OTOH, if we are importing data that is more of the nature of text than associations to vocabularies, and for which the desire is to impose an authority for consistency, then we may want to model the association separately, for several reasons:
1. The process of association may be subject to refinements over time, resulting in a revision of the association.
2. Several algorithms may be used, and may yield varying results that should be modeled independent of one another, and independent of any association made by users.
3. The original text imported should be preserved.

For now, we will assume that fields can be direct references to a vocabulary value, and that we will solve the search problem as part of the general approach to search and reflection. In addition, we will separately consider the problem of indexing a collection (which builds associations between objects and entries in a vocabulary/authority), which has more in common with the Life Science Determination case, than with the case of a structured reference in an object, to some vocabulary.

Can we model rank as an attribute of a Vocabulary Item?

It seems as though rank is a quality of a vocabulary item, however one of the changes a research might make is to move a taxon within a taxonomy.

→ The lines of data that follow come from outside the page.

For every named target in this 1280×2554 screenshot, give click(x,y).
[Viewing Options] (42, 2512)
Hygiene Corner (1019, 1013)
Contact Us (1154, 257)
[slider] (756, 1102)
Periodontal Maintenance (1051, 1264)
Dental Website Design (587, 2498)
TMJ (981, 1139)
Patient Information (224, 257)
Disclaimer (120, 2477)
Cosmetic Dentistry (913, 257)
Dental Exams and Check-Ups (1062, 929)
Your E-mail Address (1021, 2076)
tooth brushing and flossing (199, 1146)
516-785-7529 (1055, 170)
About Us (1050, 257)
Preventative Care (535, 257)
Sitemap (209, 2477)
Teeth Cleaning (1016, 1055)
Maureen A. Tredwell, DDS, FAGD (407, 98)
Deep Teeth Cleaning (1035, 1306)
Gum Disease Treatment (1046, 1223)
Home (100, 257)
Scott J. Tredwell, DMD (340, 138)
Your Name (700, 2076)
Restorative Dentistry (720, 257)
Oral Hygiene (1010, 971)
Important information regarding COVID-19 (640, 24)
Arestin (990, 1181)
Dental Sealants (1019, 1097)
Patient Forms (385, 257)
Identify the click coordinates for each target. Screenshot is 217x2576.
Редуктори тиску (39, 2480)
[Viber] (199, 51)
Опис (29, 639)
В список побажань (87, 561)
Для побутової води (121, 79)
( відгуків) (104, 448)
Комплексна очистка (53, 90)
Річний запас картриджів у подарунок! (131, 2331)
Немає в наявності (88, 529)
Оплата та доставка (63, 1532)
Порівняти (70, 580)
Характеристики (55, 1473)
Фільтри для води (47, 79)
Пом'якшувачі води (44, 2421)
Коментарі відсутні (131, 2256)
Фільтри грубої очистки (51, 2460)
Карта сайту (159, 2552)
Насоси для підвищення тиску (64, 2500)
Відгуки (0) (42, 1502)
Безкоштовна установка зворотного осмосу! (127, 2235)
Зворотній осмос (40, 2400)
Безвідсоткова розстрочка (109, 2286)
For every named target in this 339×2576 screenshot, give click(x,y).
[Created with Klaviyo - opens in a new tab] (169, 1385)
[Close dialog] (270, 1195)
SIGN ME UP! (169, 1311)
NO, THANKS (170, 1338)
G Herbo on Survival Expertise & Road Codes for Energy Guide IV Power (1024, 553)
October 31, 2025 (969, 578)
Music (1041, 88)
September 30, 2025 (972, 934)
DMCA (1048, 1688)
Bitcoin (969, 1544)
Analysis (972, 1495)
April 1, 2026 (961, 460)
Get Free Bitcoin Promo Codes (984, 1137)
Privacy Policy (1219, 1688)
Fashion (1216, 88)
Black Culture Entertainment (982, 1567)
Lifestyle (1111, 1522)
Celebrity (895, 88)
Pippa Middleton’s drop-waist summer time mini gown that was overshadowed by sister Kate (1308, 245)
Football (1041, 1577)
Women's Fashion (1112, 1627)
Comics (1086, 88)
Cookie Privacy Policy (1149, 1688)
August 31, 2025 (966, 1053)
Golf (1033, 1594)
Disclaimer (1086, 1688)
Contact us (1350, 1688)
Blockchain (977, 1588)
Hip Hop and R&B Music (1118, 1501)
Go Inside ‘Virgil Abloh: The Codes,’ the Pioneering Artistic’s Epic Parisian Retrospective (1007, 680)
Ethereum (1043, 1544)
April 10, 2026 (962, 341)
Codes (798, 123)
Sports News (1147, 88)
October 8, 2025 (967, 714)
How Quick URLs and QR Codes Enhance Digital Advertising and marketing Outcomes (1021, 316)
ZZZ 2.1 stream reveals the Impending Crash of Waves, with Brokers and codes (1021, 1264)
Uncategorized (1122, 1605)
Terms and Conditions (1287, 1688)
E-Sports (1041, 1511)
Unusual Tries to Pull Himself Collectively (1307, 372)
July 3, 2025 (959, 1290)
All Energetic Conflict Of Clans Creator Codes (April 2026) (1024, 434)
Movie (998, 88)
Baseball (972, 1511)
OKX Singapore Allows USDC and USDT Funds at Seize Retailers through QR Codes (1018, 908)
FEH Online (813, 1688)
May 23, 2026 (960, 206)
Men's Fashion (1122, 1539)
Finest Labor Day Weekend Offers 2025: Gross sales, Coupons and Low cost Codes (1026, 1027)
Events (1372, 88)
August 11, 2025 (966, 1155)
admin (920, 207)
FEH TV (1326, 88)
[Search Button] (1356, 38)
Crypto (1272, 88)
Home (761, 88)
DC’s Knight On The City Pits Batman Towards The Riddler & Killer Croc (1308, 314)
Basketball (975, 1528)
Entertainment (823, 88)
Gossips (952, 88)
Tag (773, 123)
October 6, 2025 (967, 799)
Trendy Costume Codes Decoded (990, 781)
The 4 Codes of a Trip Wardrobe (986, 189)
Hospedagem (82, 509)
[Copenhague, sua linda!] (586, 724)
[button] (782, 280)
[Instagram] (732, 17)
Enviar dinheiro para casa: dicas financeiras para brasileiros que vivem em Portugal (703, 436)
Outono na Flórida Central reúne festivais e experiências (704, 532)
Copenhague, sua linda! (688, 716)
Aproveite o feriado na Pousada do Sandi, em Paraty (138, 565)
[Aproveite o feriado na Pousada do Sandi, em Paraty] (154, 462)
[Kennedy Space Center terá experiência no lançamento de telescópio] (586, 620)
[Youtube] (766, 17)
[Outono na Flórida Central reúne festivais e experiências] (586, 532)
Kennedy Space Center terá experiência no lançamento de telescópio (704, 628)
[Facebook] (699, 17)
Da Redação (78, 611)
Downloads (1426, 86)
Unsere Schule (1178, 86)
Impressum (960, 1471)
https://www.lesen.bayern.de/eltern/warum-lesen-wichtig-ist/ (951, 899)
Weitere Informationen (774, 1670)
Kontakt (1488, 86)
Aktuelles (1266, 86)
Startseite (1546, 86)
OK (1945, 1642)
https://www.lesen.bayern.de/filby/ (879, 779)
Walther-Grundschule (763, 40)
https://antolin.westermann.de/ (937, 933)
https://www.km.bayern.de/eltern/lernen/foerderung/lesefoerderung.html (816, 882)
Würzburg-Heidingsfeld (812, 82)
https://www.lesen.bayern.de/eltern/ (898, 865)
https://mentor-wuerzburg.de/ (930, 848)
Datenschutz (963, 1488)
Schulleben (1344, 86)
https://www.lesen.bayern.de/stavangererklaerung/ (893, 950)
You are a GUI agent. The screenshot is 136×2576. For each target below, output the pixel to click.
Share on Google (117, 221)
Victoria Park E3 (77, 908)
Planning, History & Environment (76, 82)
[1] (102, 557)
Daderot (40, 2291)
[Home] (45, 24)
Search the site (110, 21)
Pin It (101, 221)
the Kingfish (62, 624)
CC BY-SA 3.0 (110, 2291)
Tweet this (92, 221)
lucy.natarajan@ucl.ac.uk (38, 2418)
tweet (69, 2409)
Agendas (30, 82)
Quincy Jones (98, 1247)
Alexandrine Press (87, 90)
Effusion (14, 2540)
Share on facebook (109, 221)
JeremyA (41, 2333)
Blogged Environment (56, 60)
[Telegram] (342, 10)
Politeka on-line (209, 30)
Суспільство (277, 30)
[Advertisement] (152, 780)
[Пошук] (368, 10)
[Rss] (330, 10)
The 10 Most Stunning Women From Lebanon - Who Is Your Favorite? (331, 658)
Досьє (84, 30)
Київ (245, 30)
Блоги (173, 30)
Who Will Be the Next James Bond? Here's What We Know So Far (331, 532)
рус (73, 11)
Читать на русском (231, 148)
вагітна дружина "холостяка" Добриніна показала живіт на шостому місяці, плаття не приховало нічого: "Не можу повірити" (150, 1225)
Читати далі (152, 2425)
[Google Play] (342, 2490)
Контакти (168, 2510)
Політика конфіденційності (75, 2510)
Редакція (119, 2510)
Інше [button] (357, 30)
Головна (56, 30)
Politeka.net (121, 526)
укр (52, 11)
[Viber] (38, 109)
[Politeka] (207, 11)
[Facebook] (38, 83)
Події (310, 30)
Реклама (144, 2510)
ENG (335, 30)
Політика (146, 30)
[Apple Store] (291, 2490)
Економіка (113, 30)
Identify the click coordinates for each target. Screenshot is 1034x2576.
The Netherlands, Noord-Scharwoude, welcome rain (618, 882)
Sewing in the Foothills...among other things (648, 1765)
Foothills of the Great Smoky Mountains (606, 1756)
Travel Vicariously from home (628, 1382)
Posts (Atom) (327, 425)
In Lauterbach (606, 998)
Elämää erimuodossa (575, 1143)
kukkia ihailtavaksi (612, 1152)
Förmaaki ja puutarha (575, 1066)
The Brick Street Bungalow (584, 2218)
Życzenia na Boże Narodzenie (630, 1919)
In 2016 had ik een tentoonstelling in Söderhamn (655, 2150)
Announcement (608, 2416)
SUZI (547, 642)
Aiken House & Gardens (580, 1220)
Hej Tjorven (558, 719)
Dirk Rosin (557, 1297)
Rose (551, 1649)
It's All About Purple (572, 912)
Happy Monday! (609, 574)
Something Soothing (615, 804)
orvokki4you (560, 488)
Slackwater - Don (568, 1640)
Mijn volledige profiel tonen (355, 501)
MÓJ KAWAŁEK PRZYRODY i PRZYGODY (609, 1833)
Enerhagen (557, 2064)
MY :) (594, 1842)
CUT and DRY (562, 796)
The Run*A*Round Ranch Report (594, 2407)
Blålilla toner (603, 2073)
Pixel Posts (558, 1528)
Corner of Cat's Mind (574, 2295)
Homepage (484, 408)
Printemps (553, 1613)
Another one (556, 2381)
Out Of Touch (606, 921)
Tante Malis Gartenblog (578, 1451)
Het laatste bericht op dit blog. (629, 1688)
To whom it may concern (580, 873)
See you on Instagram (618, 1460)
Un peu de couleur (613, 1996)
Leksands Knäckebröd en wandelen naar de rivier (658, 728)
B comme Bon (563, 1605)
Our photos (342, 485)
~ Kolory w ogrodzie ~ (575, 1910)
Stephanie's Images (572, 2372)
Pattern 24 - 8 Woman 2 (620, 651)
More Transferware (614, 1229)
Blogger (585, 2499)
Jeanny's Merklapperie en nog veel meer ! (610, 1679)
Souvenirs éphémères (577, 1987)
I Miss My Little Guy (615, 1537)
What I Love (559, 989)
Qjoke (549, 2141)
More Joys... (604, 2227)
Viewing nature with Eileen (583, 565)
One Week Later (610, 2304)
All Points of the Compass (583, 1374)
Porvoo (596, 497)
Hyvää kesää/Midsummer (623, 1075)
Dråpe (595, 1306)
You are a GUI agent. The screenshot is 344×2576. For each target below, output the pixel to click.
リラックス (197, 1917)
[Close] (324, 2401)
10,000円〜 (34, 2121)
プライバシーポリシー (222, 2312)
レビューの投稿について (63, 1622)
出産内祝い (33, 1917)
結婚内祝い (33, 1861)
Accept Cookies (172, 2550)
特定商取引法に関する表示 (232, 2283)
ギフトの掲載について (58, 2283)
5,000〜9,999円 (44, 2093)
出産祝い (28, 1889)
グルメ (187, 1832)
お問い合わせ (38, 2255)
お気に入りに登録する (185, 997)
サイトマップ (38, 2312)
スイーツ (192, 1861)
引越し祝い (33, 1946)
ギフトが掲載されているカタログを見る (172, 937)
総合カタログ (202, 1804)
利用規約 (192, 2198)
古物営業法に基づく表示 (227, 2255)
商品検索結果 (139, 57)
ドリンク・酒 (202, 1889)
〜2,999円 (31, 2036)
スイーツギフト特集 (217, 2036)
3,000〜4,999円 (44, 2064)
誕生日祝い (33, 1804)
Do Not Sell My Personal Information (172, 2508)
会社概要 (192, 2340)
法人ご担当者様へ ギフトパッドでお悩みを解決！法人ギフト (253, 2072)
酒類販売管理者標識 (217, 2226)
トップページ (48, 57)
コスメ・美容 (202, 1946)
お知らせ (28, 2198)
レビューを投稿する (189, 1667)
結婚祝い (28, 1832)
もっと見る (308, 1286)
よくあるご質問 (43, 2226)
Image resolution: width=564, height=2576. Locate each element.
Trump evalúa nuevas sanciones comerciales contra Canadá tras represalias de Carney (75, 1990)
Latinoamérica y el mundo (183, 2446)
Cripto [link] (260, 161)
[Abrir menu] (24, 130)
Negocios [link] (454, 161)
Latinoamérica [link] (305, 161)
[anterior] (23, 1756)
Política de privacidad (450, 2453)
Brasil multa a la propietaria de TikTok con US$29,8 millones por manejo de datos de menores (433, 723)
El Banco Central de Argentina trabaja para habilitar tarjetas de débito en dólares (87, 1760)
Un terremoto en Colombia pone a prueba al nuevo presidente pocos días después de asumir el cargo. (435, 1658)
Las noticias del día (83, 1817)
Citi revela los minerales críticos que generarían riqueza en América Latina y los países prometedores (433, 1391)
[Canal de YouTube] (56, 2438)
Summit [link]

This raises the question of whether that is still the original taxon in a new rank, or whether it is a new taxon. If it is not intrinsic to the taxon/item, then it has to be part of the relation that links it to others, which is kind of messy.

In general, I [Patrick] would argue that a taxon is defined by rank as well as name, publication, etc. There are both species and genus taxa for "bufo", for "buteo", etc., so the rank is distinctive, IMO. This simplifies at least one part of the model.